Há bem poucos anos, a tecnologia tornou-se o principal vetor de poder e influência entre as nações. A corrida mundial pela relevância tecnológica é marcada por investimentos bilionários, disputas geopolíticas e uma busca incessante por inovação. Tal dinâmica remete à corrida nuclear do século XX, quando países competiam pela supremacia bélica e científica. Hoje, porém, o arsenal não é composto por ogivas, mas por algoritmos, chips, satélites e inteligência artificial.
Durante a Guerra Fria, a corrida nuclear entre Estados Unidos e União Soviética simbolizava a bipolaridade do mundo. O domínio sobre armas nucleares era sinônimo de poder absoluto. A tecnologia, nesse contexto, era voltada para fins militares e estratégicos. A corrida atual, embora menos destrutiva em sua essência, é igualmente intensa e decisiva. A supremacia tecnológica define quem lidera mercados, influencia decisões globais e dita os rumos da sociedade digital.
A disputa tecnológica atual envolve áreas como inteligência artificial, computação quântica, semicondutores, biotecnologia, energia limpa, telecomunicações e segurança cibernética. Países como Estados Unidos, China, Japão e membros da União Europeia investem fortemente em pesquisa, educação e infraestrutura digital. A China, por exemplo, tem planos ambiciosos para se tornar líder mundial em IA até 2030, enquanto os EUA mantêm sua hegemonia em inovação por meio de gigantes como Google, Apple, Microsoft e OpenAI.
Nesse contexto, o Brasil enfrenta o desafio de não ficar à margem dessa nova ordem global. Historicamente, o país tem demonstrado potencial científico e tecnológico, mas sofre com gargalos estruturais, como baixa conectividade, escassez de investimentos em pesquisa e fuga de talentos. No entanto, diretrizes recentes indicam uma tentativa de reposicionamento estratégico.

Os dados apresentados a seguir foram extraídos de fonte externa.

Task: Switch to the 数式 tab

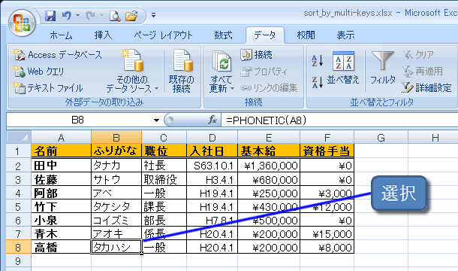Action: pyautogui.click(x=223, y=35)
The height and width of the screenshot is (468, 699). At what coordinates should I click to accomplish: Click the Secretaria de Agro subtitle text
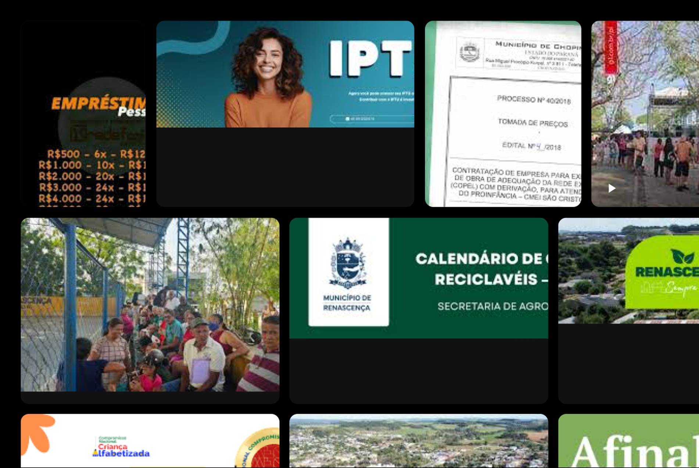coord(492,306)
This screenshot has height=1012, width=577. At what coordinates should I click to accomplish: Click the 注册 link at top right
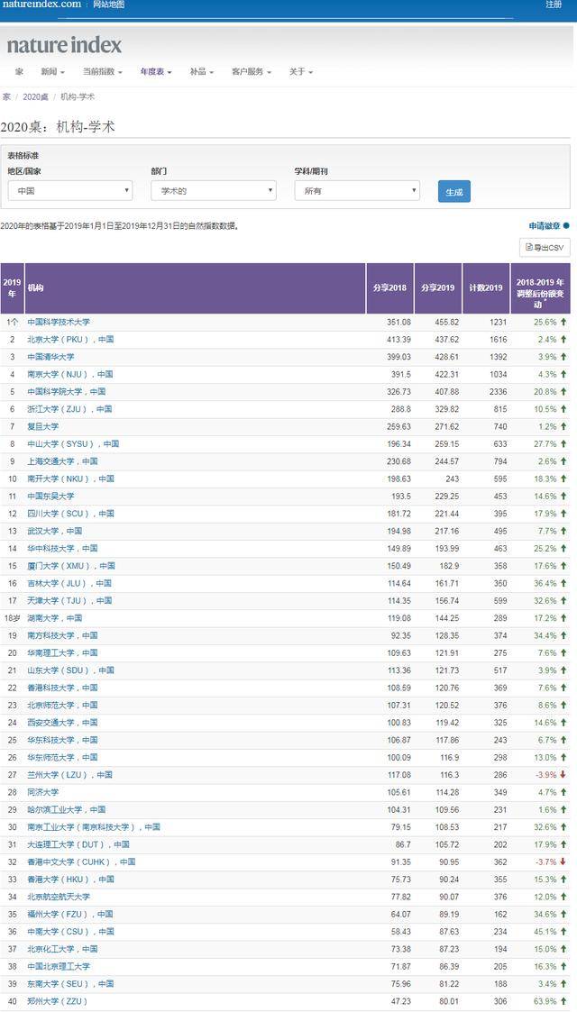[x=554, y=5]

O Plano Nacional de Internet das Coisas (IoT), lançado pelo governo brasileiro em 2019, é um exemplo de iniciativa voltada para integrar tecnologia aos setores produtivos, como agricultura, saúde, indústria e cidades inteligentes. Além disso, o Marco Legal das Startups, instituído em 2021, busca fomentar o empreendedorismo inovador, facilitando o acesso ao capital e desburocratizando processos. A criação de polos tecnológicos em regiões como São Carlos, Campinas, Florianópolis e Recife também mostra um esforço descentralizado de estimular ecossistemas de inovação.

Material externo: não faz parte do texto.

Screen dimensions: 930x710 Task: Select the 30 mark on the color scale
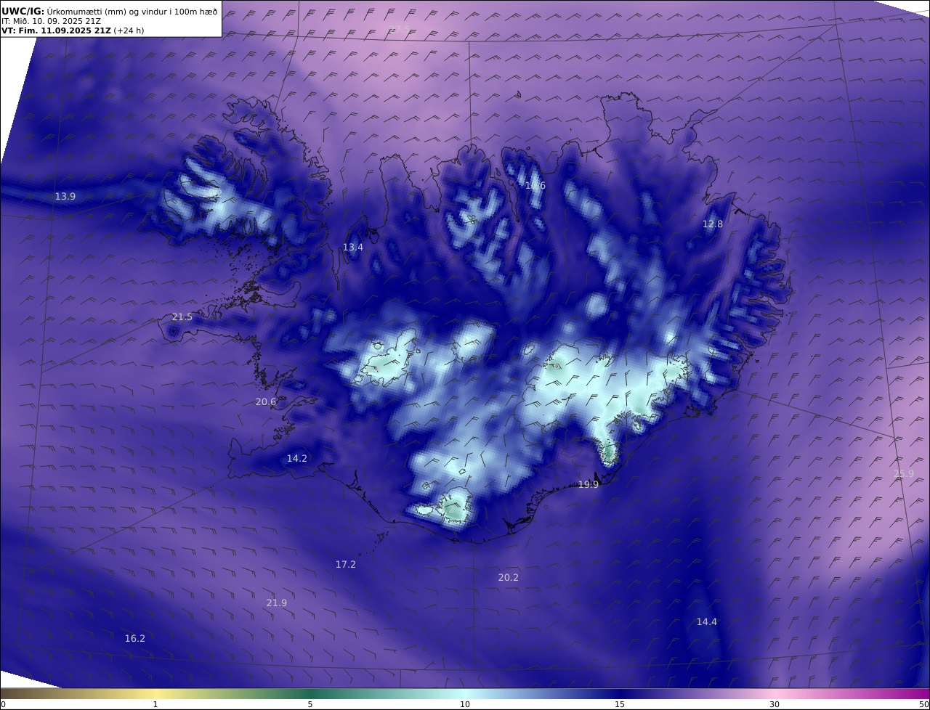point(775,704)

Outro ponto relevante é o investimento em educação tecnológica. Programas como o Computadores para Inclusão e a expansão de cursos técnicos e de engenharia visam preparar mão de obra qualificada para os desafios da era digital. A parceria com universidades e centros de pesquisa, como a EMBRAPA na área de agrotecnologia, reforça o papel do Brasil como potencial integrante em nichos específicos.
No campo da inteligência artificial, o Brasil ainda caminha em passos modestos, mas promissores. A Estratégia Brasileira de Inteligência Artificial, publicada em 2021, estabelece princípios éticos e diretrizes para o desenvolvimento responsável da IA no país. Embora ainda falte uma política robusta de financiamento e integração entre academia e setor privado, o reconhecimento da importância do tema já é um avanço.

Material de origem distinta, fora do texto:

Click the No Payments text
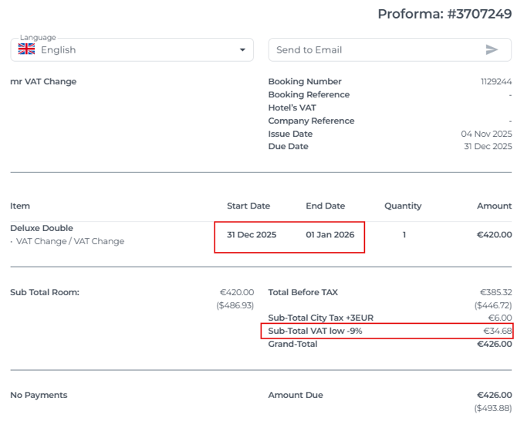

Comparando com a corrida nuclear, nota-se que a corrida tecnológica é mais difusa e democrática. Enquanto o domínio nuclear era restrito a poucos países, a tecnologia permite que nações emergentes, como o Brasil, encontrem nichos de excelência e relevância. A chave está em investir de forma estratégica, com visão de longo prazo, e em políticas públicas que incentivem a inovação e a inclusão digital.
O Brasil, embora ainda distante dos líderes, possui recursos humanos, naturais e institucionais para se destacar. A aposta em educação e em pesquisa será determinante para que o país não apenas acompanhe essa corrida, mas também conquiste um espaço relevante no futuro digital.